— Texto del ejercicio —
-------------------------
Antes de eso, numerosas protestas de esas asociaciones, otras tantas acciones directas de Greenpeace y muchos ciudadanos españoles se habían manifestado en contra de la invasión del dominio público marítimo y del parque natural de Gata por los promotores y constructores de ese hotel,  cuyos derechos pretende salvaguadar ahora el jurista Muñoz Pérez invocando que tirar abajo la construcción “llevaría perjuicios ciertamente irreparables o irreversibles para” Azata del Sol S.L., constructora del engendro.

Su señoría, a cuya benevolencia me encomiendo, estima, deduzco, que evitar que Azata del Sol S.L. se vea menoscabada en su patrimonio supuestamente legítimo es más importante que restaurar el bien común de todos, que no es otro que la playa de El Algarrobico en su estado natural y enmarcada en los límites del Parque Natural de Cabo de Gata. No creo que el magistrado-juez opine que lo que es de todos no es de nadie. Pero envuelve su razonamiento final en tal fárrago de jurisprudencia de otras instancias superiores que cualquiera lo diría.
-------------------------
— Información proporcionada —
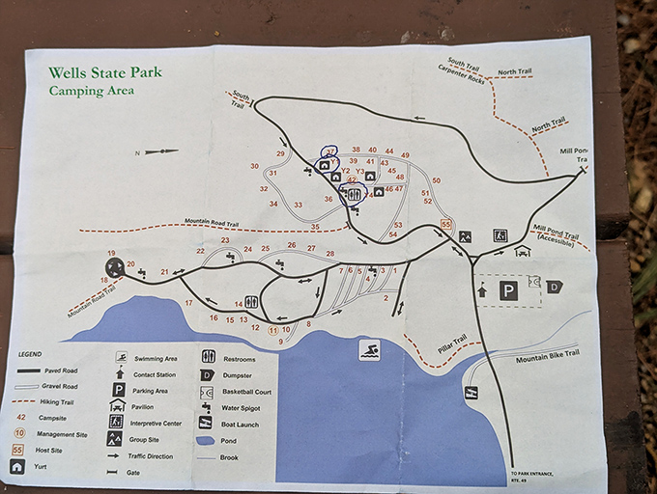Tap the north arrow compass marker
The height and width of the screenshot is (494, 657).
click(x=160, y=151)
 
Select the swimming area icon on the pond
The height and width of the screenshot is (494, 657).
click(x=367, y=349)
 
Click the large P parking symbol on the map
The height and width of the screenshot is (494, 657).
click(x=508, y=289)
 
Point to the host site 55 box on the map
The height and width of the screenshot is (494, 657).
click(x=445, y=224)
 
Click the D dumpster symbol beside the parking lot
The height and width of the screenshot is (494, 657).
click(x=554, y=286)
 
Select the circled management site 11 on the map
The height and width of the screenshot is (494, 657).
click(x=273, y=329)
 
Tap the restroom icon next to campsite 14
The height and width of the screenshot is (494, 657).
click(x=251, y=302)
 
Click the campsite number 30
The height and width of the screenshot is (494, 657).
click(x=254, y=166)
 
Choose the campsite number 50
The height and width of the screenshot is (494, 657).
click(x=436, y=180)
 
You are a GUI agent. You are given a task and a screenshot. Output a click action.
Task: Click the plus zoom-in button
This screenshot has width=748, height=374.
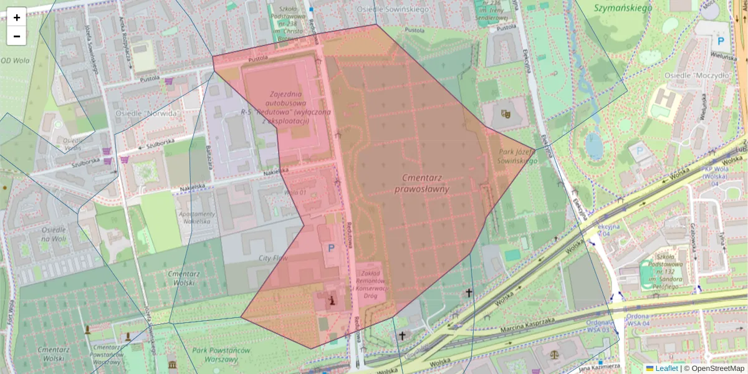tap(17, 17)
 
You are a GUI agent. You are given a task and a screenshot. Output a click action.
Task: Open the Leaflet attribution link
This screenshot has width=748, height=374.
tap(666, 368)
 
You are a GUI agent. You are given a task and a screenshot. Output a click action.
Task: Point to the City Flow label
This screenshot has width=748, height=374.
tap(273, 257)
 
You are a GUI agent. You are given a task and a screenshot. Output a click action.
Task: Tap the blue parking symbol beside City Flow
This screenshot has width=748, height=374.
tap(331, 248)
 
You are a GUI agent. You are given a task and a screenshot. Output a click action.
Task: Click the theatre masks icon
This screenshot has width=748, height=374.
tap(506, 114)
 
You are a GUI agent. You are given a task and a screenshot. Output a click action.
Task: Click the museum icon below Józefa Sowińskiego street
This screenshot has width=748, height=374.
tap(171, 363)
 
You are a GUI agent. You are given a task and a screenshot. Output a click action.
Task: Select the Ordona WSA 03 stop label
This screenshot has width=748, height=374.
tap(602, 326)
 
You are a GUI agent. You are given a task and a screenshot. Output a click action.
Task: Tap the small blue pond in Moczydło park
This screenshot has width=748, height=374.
tap(594, 146)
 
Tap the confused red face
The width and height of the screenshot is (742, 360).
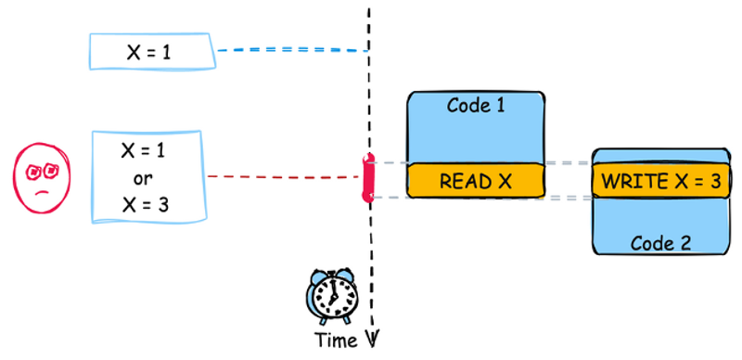coord(42,176)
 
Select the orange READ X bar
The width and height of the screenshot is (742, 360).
coord(475,181)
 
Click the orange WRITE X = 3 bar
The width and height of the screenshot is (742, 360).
coord(659,181)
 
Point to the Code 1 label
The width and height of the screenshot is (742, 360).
coord(476,105)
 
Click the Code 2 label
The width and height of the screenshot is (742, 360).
coord(660,243)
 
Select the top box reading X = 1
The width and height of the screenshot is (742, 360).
coord(152,51)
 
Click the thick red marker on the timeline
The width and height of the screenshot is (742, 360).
coord(368,178)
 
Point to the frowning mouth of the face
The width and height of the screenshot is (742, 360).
coord(43,191)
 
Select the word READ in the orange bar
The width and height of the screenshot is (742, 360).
coord(461,181)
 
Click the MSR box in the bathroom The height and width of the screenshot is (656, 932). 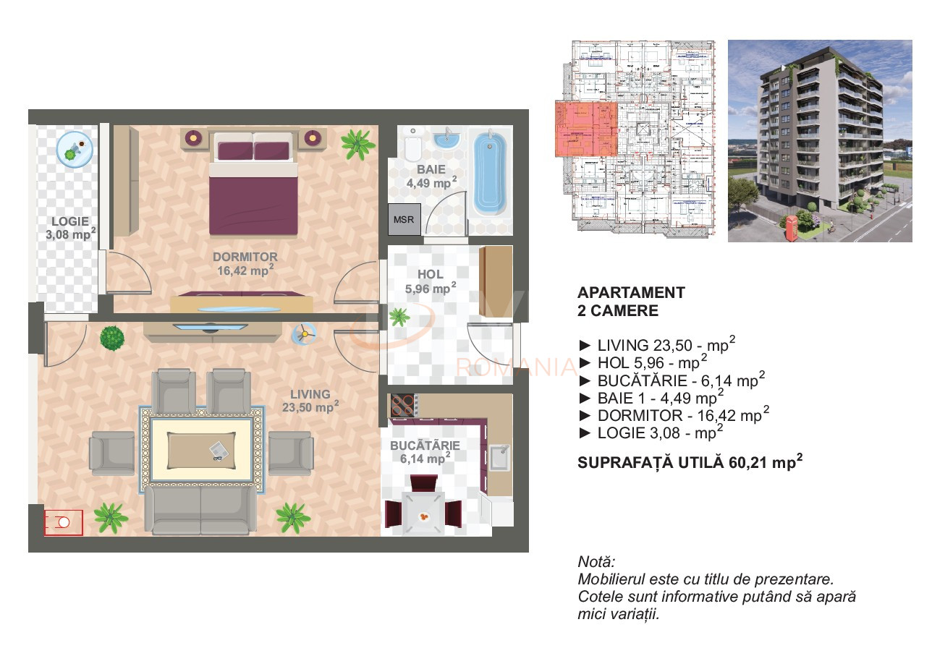coord(403,219)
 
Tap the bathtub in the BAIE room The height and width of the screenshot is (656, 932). coord(490,174)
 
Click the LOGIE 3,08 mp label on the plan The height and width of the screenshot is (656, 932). coord(69,228)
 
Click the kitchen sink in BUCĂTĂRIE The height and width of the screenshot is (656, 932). coord(498,457)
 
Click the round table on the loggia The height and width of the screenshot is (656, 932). coord(75,150)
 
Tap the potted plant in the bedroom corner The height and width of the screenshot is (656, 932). coord(357,144)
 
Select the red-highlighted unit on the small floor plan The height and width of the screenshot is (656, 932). coord(586,129)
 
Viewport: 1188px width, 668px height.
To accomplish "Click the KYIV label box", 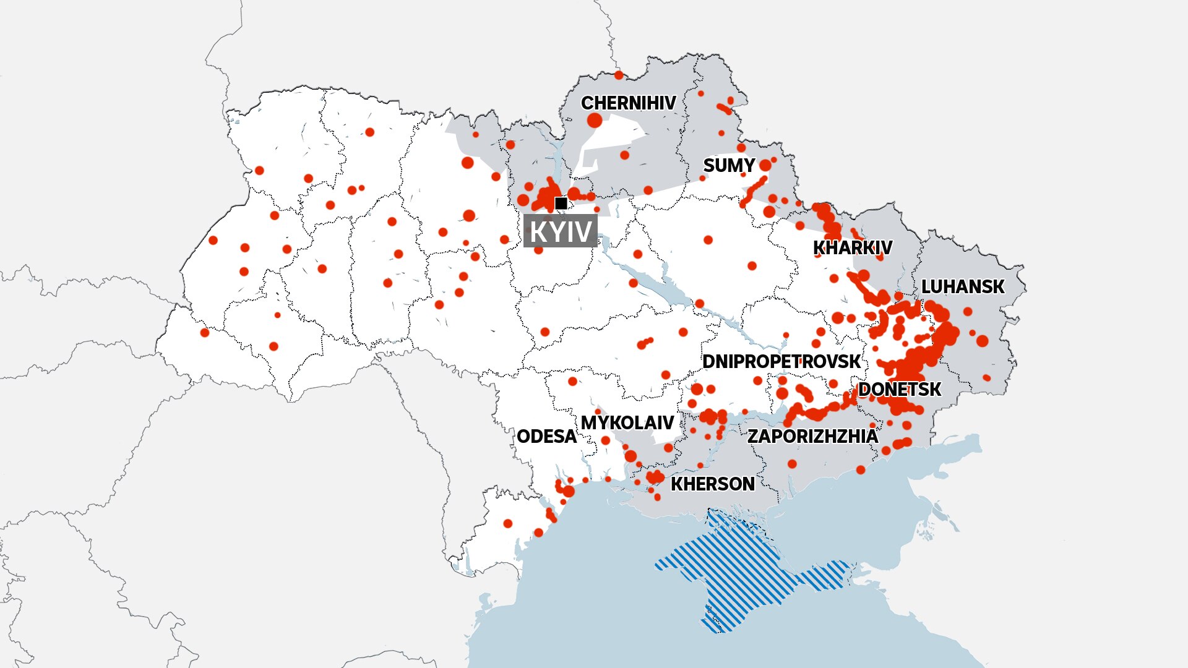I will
-------------------------
— Lista de tareas —
**A)** Resume en dos oraciones el texto sobre el hotel de El Algarrobico.
**B)** Según el texto sobre El Algarrobico, ¿qué empresa construyó el hotel?
Las líneas provienen de otra fuente.

— Respuestas numeradas —
**A)** Asociaciones, Greenpeace y muchos ciudadanos españoles protestaron contra la invasión del dominio público marítimo y del parque natural de Gata por los promotores y constructores del hotel, cuyos derechos defiende ahora el jurista Muñoz Pérez al alegar que derribarlo causaría perjuicios irreparables a Azata del Sol S.L. El autor deduce que el magistrado antepone el patrimonio de esa constructora a restaurar la playa de El Algarrobico en su estado natural, y le reprocha envolver su razonamiento en un fárrago de jurisprudencia.

**B)** Azata del Sol S.L.